The music album of director Suparn Verma's psychological thriller 'Aatma' has six tracks. Going by the genre of the movie, the songs fit the mood of the movie even though the compositions are above average and lyrics are apt, the album is not so delightful.
A scary effect continued...
Sangeet Haldipur sung the first song ‘Aaja nindiya’ is slow moreover as the name suggests, it is like a lullaby. Going by the lyrics, it can be discovered as a sad and slightly scary song while the lyrics are in sync and whistling used in the song sounds soothing. Even if it gains pace in the middle, but overall it is a slow number while having rhythm and pace maintained throughout, making it melodious.
Next follows ‘Aatma theme’, which is an instrumental track, is more intense. In fact, use of the violin in the composition adds an element of sadness and as the song gains momentum, it shows a certain dramatic touch even if the whistles used in this version give a scary effect.
‘Jee le zyada’, sung by Nikhil Paul George, is like a ray of sunshine in a horror film’s music album while its colourful and peppy lyrics lift the mood. The song has such an distinctive feature about it that one falls in love with life. However, the happy song can be interpreted differently by different listeners if not an outstanding track, it can strike a chord with distinct listeners of a market.
Next comes the female version of ‘Jee le zyada’, which is high on energy and has been sung by Alyssa Mendonsa, Anusha Mani and Shefali Alvares making its music vigorous.
It's not spirited...
The album of ‘Aatma’ could have done without ‘Koi jaagi aankhein’. Anahita Irani sings it in an indistinctly depreciated manner and the composition has a feel of the 1960s and 1970s orchestra. It might look interesting while watching the movie, but as a standalone song, it neither entertains nor delivers goose bumps.

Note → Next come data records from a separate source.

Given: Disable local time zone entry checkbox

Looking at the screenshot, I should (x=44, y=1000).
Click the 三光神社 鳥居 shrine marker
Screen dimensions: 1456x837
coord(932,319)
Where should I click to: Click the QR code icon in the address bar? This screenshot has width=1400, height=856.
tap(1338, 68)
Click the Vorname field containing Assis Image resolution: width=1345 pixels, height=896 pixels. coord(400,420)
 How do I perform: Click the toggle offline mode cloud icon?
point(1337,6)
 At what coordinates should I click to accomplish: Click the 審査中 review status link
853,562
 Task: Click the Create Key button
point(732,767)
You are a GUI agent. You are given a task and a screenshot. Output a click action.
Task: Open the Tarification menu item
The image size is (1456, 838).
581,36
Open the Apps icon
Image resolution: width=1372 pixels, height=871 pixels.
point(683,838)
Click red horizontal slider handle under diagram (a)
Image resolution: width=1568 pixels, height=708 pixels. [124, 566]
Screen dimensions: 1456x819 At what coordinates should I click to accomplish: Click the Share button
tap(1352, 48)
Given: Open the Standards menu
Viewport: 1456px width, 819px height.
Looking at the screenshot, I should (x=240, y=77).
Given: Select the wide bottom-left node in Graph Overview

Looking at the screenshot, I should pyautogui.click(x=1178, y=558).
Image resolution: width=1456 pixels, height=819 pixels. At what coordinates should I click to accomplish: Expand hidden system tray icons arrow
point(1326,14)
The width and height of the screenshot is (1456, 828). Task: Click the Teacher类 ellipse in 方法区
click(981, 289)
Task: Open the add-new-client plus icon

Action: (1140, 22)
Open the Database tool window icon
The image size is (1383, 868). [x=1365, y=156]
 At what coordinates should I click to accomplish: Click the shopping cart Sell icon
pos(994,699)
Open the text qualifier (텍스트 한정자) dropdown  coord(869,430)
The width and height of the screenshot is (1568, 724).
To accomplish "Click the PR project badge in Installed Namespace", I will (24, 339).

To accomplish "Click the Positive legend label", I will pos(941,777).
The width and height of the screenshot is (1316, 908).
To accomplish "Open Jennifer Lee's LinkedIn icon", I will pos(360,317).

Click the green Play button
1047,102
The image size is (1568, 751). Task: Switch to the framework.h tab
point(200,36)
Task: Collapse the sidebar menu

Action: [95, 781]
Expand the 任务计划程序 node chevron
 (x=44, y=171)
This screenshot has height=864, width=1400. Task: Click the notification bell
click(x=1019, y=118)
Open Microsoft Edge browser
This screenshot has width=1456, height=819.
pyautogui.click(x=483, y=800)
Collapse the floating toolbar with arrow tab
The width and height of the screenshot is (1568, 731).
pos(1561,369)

One can describe ‘Teri khatir’ as the pick of the album where the lyrics suit Suraj Jagan’s style of singing. Fact-fully, with too much of use of ‘Aatma’, this can be credited as the title track.
The song declines in the middle and the singer skillfully manages the changing tempo while the composition spells craziness, which may delight rock and hard music lovers, but it won’t have an impact to those who like soothing and soft numbers.
As a concluding fact, except for two songs, the ‘Aatma’ soundtrack is not lively or spirited. One doesn’t expect over-the-top compositions in a thriller, but the songs could have been catchy. The chances of their topping the charts is less, but not a bad option if you have an ear for all sorts of music.
After all music should uplift our spirit!